== Element and text location listing ==
— BEGIN —
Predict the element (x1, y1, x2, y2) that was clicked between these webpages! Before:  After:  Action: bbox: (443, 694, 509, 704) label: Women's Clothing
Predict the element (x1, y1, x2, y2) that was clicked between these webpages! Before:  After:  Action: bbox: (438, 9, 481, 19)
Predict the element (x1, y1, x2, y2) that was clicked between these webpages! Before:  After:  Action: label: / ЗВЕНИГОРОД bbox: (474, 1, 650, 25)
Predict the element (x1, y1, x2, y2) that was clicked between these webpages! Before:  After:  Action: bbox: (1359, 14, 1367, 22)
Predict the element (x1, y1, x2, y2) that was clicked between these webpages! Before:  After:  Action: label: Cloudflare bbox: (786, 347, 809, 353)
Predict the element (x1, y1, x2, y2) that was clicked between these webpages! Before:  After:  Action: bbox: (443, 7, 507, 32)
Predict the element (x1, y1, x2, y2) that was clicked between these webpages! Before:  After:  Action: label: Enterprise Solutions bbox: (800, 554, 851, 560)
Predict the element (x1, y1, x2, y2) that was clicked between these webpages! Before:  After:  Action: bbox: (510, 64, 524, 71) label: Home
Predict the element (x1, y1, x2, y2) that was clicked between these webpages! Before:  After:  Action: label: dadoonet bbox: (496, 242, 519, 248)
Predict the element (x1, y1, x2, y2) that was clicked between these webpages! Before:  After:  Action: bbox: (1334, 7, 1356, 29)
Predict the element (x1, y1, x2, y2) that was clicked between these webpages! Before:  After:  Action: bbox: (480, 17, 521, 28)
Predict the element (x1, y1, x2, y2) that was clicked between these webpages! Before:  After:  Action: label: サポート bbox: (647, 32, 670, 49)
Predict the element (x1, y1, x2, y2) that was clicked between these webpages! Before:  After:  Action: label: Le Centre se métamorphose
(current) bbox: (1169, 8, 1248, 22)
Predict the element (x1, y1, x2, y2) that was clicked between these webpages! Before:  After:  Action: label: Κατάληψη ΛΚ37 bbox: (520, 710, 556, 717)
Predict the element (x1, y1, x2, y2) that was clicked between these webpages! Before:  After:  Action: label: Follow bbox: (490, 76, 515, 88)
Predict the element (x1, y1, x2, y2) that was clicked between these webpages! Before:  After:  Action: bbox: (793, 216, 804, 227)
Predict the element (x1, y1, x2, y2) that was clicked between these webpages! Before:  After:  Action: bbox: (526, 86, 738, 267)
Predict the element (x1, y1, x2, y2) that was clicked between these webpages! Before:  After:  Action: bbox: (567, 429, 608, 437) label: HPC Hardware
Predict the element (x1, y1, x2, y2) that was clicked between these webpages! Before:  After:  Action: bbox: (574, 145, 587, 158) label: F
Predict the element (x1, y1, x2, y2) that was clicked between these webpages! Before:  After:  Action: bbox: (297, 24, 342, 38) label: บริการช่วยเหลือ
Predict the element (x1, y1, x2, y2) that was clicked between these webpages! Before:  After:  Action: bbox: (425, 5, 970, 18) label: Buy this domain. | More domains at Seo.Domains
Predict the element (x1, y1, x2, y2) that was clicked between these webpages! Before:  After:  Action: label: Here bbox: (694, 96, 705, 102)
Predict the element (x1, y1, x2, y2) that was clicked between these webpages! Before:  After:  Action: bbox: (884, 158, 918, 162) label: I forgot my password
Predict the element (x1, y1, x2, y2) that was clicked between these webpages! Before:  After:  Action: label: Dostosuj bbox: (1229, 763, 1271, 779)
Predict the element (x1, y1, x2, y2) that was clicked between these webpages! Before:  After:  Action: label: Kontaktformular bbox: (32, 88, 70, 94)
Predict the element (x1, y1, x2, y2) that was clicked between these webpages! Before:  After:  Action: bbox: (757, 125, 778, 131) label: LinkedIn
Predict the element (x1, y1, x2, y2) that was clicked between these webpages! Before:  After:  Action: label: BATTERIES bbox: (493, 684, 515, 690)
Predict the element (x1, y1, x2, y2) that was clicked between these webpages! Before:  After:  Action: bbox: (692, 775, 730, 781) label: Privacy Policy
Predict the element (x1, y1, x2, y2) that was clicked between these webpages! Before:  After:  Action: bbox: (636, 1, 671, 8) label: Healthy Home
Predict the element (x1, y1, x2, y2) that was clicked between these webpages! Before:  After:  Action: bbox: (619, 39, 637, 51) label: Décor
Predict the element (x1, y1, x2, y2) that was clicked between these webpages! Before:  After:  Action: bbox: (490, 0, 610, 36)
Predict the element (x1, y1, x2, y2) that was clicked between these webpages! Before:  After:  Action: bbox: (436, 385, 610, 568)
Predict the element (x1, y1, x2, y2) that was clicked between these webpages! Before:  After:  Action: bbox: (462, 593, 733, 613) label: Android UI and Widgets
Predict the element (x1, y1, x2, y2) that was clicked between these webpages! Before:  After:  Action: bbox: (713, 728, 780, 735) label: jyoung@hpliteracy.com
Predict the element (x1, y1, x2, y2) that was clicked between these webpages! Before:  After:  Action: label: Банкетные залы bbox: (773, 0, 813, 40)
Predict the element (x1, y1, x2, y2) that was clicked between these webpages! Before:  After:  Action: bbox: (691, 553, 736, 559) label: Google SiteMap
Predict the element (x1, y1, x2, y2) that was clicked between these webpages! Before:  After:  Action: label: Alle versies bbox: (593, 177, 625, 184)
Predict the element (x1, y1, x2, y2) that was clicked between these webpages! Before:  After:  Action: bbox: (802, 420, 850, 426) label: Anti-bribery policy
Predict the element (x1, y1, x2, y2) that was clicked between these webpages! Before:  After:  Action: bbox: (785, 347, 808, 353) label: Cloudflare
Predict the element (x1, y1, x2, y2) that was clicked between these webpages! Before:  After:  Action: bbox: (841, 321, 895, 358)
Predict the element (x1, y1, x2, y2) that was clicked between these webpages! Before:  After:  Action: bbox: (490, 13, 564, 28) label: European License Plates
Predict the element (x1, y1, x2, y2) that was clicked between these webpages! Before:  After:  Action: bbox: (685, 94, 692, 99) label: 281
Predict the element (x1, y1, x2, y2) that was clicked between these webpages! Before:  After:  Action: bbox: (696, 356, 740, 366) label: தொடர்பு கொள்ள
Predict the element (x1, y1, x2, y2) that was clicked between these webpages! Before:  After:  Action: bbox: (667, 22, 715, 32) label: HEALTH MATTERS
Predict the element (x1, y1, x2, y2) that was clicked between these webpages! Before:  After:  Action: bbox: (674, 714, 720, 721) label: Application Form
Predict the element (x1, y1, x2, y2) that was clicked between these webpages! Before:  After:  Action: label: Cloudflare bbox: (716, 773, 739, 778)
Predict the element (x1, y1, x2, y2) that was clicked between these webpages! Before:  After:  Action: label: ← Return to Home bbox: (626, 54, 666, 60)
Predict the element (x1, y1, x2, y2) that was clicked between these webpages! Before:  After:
— END —
== Do this ==
Rewrite the listing above with "webpages" renamed to "web pages" in every line, keeping everything else the same.

== Task result ==
Predict the element (x1, y1, x2, y2) that was clicked between these web pages! Before:  After:  Action: bbox: (443, 694, 509, 704) label: Women's Clothing
Predict the element (x1, y1, x2, y2) that was clicked between these web pages! Before:  After:  Action: bbox: (438, 9, 481, 19)
Predict the element (x1, y1, x2, y2) that was clicked between these web pages! Before:  After:  Action: label: / ЗВЕНИГОРОД bbox: (474, 1, 650, 25)
Predict the element (x1, y1, x2, y2) that was clicked between these web pages! Before:  After:  Action: bbox: (1359, 14, 1367, 22)
Predict the element (x1, y1, x2, y2) that was clicked between these web pages! Before:  After:  Action: label: Cloudflare bbox: (786, 347, 809, 353)
Predict the element (x1, y1, x2, y2) that was clicked between these web pages! Before:  After:  Action: bbox: (443, 7, 507, 32)
Predict the element (x1, y1, x2, y2) that was clicked between these web pages! Before:  After:  Action: label: Enterprise Solutions bbox: (800, 554, 851, 560)
Predict the element (x1, y1, x2, y2) that was clicked between these web pages! Before:  After:  Action: bbox: (510, 64, 524, 71) label: Home
Predict the element (x1, y1, x2, y2) that was clicked between these web pages! Before:  After:  Action: label: dadoonet bbox: (496, 242, 519, 248)
Predict the element (x1, y1, x2, y2) that was clicked between these web pages! Before:  After:  Action: bbox: (1334, 7, 1356, 29)
Predict the element (x1, y1, x2, y2) that was clicked between these web pages! Before:  After:  Action: bbox: (480, 17, 521, 28)
Predict the element (x1, y1, x2, y2) that was clicked between these web pages! Before:  After:  Action: label: サポート bbox: (647, 32, 670, 49)
Predict the element (x1, y1, x2, y2) that was clicked between these web pages! Before:  After:  Action: label: Le Centre se métamorphose
(current) bbox: (1169, 8, 1248, 22)
Predict the element (x1, y1, x2, y2) that was clicked between these web pages! Before:  After:  Action: label: Κατάληψη ΛΚ37 bbox: (520, 710, 556, 717)
Predict the element (x1, y1, x2, y2) that was clicked between these web pages! Before:  After:  Action: label: Follow bbox: (490, 76, 515, 88)
Predict the element (x1, y1, x2, y2) that was clicked between these web pages! Before:  After:  Action: bbox: (793, 216, 804, 227)
Predict the element (x1, y1, x2, y2) that was clicked between these web pages! Before:  After:  Action: bbox: (526, 86, 738, 267)
Predict the element (x1, y1, x2, y2) that was clicked between these web pages! Before:  After:  Action: bbox: (567, 429, 608, 437) label: HPC Hardware
Predict the element (x1, y1, x2, y2) that was clicked between these web pages! Before:  After:  Action: bbox: (574, 145, 587, 158) label: F
Predict the element (x1, y1, x2, y2) that was clicked between these web pages! Before:  After:  Action: bbox: (297, 24, 342, 38) label: บริการช่วยเหลือ
Predict the element (x1, y1, x2, y2) that was clicked between these web pages! Before:  After:  Action: bbox: (425, 5, 970, 18) label: Buy this domain. | More domains at Seo.Domains
Predict the element (x1, y1, x2, y2) that was clicked between these web pages! Before:  After:  Action: label: Here bbox: (694, 96, 705, 102)
Predict the element (x1, y1, x2, y2) that was clicked between these web pages! Before:  After:  Action: bbox: (884, 158, 918, 162) label: I forgot my password
Predict the element (x1, y1, x2, y2) that was clicked between these web pages! Before:  After:  Action: label: Dostosuj bbox: (1229, 763, 1271, 779)
Predict the element (x1, y1, x2, y2) that was clicked between these web pages! Before:  After:  Action: label: Kontaktformular bbox: (32, 88, 70, 94)
Predict the element (x1, y1, x2, y2) that was clicked between these web pages! Before:  After:  Action: bbox: (757, 125, 778, 131) label: LinkedIn
Predict the element (x1, y1, x2, y2) that was clicked between these web pages! Before:  After:  Action: label: BATTERIES bbox: (493, 684, 515, 690)
Predict the element (x1, y1, x2, y2) that was clicked between these web pages! Before:  After:  Action: bbox: (692, 775, 730, 781) label: Privacy Policy
Predict the element (x1, y1, x2, y2) that was clicked between these web pages! Before:  After:  Action: bbox: (636, 1, 671, 8) label: Healthy Home
Predict the element (x1, y1, x2, y2) that was clicked between these web pages! Before:  After:  Action: bbox: (619, 39, 637, 51) label: Décor
Predict the element (x1, y1, x2, y2) that was clicked between these web pages! Before:  After:  Action: bbox: (490, 0, 610, 36)
Predict the element (x1, y1, x2, y2) that was clicked between these web pages! Before:  After:  Action: bbox: (436, 385, 610, 568)
Predict the element (x1, y1, x2, y2) that was clicked between these web pages! Before:  After:  Action: bbox: (462, 593, 733, 613) label: Android UI and Widgets
Predict the element (x1, y1, x2, y2) that was clicked between these web pages! Before:  After:  Action: bbox: (713, 728, 780, 735) label: jyoung@hpliteracy.com
Predict the element (x1, y1, x2, y2) that was clicked between these web pages! Before:  After:  Action: label: Банкетные залы bbox: (773, 0, 813, 40)
Predict the element (x1, y1, x2, y2) that was clicked between these web pages! Before:  After:  Action: bbox: (691, 553, 736, 559) label: Google SiteMap
Predict the element (x1, y1, x2, y2) that was clicked between these web pages! Before:  After:  Action: label: Alle versies bbox: (593, 177, 625, 184)
Predict the element (x1, y1, x2, y2) that was clicked between these web pages! Before:  After:  Action: bbox: (802, 420, 850, 426) label: Anti-bribery policy
Predict the element (x1, y1, x2, y2) that was clicked between these web pages! Before:  After:  Action: bbox: (785, 347, 808, 353) label: Cloudflare
Predict the element (x1, y1, x2, y2) that was clicked between these web pages! Before:  After:  Action: bbox: (841, 321, 895, 358)
Predict the element (x1, y1, x2, y2) that was clicked between these web pages! Before:  After:  Action: bbox: (490, 13, 564, 28) label: European License Plates
Predict the element (x1, y1, x2, y2) that was clicked between these web pages! Before:  After:  Action: bbox: (685, 94, 692, 99) label: 281
Predict the element (x1, y1, x2, y2) that was clicked between these web pages! Before:  After:  Action: bbox: (696, 356, 740, 366) label: தொடர்பு கொள்ள
Predict the element (x1, y1, x2, y2) that was clicked between these web pages! Before:  After:  Action: bbox: (667, 22, 715, 32) label: HEALTH MATTERS
Predict the element (x1, y1, x2, y2) that was clicked between these web pages! Before:  After:  Action: bbox: (674, 714, 720, 721) label: Application Form
Predict the element (x1, y1, x2, y2) that was clicked between these web pages! Before:  After:  Action: label: Cloudflare bbox: (716, 773, 739, 778)
Predict the element (x1, y1, x2, y2) that was clicked between these web pages! Before:  After:  Action: label: ← Return to Home bbox: (626, 54, 666, 60)
Predict the element (x1, y1, x2, y2) that was clicked between these web pages! Before:  After:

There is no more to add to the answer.